We observed a small proportion of eQTL with extremely high LR values, which is consistent with previous eQTL analyses (e.g., Kirst et al. 2005). We also observed many eQTL that explained a large amount of transcriptional variation, up to 90%. Other studies have commonly found eQTL that account for 25–50% of transcriptional variation (Gibson and Weir 2005). The distribution of PVE values that we observed, especially in the sex-specific data sets, could be due to the Beavis effect (Lynch and Walsh 1998; Gibson 2002). Thus, absolute PVE values from this study must be interpreted with caution, but nevertheless suggest that major-effect eQTL may be common in whitefish.

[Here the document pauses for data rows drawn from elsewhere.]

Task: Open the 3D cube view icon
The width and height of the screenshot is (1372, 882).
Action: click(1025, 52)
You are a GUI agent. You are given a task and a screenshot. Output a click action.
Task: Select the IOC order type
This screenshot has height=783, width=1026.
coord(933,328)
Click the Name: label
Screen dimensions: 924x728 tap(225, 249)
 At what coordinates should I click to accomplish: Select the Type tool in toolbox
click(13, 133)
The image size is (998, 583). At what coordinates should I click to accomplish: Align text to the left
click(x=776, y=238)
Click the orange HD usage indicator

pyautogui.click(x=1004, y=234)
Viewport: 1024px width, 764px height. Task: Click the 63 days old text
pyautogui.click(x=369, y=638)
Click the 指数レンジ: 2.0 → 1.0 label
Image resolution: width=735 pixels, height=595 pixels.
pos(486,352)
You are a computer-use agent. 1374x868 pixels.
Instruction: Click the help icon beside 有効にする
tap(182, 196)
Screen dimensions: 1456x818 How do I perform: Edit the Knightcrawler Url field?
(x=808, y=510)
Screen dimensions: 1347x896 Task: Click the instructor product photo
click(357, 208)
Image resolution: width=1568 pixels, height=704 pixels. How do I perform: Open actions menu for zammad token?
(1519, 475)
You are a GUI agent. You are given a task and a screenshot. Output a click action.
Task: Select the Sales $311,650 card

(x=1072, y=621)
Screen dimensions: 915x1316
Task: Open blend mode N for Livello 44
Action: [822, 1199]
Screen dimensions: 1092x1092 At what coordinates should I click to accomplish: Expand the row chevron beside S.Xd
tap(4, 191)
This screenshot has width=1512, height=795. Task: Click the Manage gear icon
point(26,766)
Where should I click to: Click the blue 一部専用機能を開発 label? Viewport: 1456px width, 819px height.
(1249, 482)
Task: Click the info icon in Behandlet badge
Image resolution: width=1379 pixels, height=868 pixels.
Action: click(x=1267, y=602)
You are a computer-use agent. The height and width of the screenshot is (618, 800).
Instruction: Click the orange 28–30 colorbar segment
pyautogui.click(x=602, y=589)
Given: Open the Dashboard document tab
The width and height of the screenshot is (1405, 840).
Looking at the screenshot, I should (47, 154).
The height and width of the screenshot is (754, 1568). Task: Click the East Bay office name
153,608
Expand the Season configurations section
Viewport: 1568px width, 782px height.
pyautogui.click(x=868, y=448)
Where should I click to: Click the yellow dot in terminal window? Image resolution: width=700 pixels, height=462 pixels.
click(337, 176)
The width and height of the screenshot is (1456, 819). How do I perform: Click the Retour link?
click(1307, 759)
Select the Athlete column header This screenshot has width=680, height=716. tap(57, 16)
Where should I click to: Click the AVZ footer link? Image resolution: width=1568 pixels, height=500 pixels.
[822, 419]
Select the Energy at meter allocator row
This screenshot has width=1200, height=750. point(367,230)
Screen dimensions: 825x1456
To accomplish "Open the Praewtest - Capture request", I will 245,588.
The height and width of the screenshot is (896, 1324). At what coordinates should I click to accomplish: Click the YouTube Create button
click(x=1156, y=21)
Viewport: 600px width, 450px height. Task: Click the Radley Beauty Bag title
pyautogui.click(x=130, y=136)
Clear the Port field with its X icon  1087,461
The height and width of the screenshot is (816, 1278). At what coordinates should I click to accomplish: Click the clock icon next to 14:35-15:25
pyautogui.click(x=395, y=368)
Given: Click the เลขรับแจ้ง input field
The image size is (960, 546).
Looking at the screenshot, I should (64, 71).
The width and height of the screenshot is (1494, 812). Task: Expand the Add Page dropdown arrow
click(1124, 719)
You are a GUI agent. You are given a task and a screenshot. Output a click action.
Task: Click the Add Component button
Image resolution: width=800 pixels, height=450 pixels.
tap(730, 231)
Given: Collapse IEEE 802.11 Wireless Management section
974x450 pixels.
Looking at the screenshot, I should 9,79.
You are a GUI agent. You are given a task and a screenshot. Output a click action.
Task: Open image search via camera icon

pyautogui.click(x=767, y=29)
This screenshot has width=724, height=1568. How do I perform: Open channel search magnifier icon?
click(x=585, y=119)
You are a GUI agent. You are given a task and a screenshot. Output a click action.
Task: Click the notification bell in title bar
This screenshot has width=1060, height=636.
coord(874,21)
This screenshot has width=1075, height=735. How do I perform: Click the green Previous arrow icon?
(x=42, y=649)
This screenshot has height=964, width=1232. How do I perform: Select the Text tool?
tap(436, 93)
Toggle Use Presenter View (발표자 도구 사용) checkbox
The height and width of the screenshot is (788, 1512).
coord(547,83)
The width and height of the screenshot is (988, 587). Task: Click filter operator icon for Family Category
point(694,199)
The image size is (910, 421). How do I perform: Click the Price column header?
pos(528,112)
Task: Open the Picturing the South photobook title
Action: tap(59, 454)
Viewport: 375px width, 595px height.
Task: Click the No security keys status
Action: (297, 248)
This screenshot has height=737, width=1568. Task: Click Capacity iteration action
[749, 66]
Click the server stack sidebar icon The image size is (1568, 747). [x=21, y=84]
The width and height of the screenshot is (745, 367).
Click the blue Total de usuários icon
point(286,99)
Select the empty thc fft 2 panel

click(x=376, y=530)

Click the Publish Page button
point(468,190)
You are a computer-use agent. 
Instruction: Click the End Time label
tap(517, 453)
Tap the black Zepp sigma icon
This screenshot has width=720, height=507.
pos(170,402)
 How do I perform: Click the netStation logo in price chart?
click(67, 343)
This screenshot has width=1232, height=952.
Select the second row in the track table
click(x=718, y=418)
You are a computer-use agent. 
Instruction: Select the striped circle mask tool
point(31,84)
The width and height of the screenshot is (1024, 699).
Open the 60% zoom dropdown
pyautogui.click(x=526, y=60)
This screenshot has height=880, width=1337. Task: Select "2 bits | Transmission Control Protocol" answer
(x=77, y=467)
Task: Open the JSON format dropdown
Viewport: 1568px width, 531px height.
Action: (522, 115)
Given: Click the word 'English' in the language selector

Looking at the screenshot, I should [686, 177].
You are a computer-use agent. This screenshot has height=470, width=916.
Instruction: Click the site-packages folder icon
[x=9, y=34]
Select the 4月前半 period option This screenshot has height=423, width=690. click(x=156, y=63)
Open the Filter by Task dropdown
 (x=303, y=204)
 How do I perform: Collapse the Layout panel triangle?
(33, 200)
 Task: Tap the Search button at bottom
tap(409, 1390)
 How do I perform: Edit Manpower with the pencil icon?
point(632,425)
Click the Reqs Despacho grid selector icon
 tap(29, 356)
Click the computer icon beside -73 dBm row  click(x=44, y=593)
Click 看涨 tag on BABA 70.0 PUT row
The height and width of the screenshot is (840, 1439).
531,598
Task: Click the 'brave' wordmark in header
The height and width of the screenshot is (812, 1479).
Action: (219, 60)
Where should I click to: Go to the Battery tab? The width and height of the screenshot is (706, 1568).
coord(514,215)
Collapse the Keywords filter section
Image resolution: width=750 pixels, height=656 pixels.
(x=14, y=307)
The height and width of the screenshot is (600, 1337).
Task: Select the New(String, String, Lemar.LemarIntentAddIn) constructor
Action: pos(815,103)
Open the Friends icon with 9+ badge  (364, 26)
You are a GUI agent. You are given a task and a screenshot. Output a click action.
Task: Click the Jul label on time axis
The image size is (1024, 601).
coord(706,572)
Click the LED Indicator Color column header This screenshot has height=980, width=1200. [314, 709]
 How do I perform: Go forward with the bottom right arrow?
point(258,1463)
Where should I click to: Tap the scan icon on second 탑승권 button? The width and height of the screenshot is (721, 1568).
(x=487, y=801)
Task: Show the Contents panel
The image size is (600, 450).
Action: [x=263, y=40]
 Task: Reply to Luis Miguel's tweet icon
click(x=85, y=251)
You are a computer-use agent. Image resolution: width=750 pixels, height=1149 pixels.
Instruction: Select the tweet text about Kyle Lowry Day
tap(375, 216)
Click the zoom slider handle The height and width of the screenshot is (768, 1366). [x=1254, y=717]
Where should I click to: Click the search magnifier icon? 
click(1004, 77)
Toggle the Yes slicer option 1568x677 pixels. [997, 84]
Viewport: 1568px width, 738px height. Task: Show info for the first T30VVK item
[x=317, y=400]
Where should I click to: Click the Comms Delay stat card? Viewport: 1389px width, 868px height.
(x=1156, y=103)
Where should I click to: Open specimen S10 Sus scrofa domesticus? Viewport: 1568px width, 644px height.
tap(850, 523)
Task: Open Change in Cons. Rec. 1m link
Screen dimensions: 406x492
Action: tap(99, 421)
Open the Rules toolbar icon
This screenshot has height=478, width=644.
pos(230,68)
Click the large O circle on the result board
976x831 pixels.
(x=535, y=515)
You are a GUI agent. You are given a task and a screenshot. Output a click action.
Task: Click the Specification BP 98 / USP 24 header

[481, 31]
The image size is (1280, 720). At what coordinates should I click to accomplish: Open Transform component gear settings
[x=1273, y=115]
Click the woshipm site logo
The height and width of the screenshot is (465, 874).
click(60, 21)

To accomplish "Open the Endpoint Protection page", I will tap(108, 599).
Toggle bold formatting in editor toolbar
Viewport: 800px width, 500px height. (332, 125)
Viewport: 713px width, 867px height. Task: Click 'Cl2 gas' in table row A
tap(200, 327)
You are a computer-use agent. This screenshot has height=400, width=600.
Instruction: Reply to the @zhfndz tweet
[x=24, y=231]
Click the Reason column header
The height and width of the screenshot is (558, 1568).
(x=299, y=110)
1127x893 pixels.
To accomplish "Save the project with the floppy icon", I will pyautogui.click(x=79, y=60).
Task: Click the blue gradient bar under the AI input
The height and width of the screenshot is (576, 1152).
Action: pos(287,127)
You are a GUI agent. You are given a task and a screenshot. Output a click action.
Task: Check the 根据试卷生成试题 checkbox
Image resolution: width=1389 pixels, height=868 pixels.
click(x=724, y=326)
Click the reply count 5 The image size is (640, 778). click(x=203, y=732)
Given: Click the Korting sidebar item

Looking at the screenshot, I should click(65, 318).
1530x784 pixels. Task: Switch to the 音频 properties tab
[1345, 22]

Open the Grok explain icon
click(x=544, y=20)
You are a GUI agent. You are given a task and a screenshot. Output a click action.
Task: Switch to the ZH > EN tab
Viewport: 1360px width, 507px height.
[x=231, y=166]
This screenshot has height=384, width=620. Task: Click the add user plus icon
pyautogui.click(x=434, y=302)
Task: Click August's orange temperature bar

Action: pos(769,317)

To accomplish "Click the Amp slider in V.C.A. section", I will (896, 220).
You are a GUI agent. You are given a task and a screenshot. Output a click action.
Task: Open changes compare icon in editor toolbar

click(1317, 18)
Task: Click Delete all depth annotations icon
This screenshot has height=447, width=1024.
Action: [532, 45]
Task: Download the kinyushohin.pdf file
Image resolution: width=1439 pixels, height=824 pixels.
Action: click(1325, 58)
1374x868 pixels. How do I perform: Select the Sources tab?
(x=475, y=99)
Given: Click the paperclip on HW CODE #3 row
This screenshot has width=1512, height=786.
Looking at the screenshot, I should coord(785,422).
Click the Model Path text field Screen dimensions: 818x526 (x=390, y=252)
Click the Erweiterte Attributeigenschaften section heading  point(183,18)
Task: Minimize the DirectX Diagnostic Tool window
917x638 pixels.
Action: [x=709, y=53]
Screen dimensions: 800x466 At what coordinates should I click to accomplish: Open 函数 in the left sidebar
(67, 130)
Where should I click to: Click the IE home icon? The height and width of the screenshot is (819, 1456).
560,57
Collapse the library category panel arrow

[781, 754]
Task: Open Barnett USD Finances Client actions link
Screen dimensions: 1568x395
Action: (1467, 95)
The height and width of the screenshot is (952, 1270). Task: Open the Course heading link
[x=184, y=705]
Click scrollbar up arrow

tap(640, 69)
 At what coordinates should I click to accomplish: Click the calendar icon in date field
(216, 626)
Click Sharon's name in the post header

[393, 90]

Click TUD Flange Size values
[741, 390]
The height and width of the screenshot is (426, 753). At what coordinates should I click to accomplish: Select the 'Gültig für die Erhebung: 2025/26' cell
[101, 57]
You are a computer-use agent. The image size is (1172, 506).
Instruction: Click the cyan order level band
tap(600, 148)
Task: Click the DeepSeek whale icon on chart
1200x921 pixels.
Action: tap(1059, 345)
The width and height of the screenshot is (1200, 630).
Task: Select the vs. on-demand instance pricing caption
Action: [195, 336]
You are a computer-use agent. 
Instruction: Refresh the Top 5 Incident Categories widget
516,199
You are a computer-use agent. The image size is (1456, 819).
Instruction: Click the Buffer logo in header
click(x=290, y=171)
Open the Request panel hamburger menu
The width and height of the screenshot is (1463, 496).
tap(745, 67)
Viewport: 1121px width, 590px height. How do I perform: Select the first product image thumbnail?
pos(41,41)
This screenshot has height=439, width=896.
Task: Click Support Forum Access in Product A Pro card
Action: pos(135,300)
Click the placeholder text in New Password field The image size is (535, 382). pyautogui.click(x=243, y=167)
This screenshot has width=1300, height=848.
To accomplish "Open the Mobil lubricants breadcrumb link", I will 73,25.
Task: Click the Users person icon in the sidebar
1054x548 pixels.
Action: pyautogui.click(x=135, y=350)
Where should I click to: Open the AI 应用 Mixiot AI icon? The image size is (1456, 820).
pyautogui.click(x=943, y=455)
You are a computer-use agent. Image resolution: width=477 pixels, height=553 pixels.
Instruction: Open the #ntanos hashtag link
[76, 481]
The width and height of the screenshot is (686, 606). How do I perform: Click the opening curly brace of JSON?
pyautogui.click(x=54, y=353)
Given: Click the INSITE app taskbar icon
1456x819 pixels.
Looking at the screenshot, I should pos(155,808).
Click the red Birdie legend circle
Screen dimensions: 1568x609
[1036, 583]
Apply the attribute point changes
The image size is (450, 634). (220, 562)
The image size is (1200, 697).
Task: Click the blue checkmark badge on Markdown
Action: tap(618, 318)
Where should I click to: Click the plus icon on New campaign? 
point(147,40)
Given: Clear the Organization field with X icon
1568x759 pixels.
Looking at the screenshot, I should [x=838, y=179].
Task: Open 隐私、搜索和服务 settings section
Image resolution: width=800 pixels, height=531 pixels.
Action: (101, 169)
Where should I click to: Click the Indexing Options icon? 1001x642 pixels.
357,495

The vast majority of the 3563 expressed transcripts had zero significant eQTL, suggesting that the majority of transcripts did not have additive genetic variation for gene expression segregating in our backcross family. However, low power due to the number backcross progeny that we analyzed might be largely responsible for this result. It is possible that we would have detected eQTL for more transcripts had we used an F2 study design or if a more dense linkage map were available. Furthermore, the use of a Salmo-based microarray might have caused a downward bias in the total number of eQTL detected. However, we expect that this bias is minimal due to the evidence that sequence divergence between Coregonus and Salmo transcripts on the microarray is only 5.1%, less than half of that observed for genes used to construct phylogenetic relationships.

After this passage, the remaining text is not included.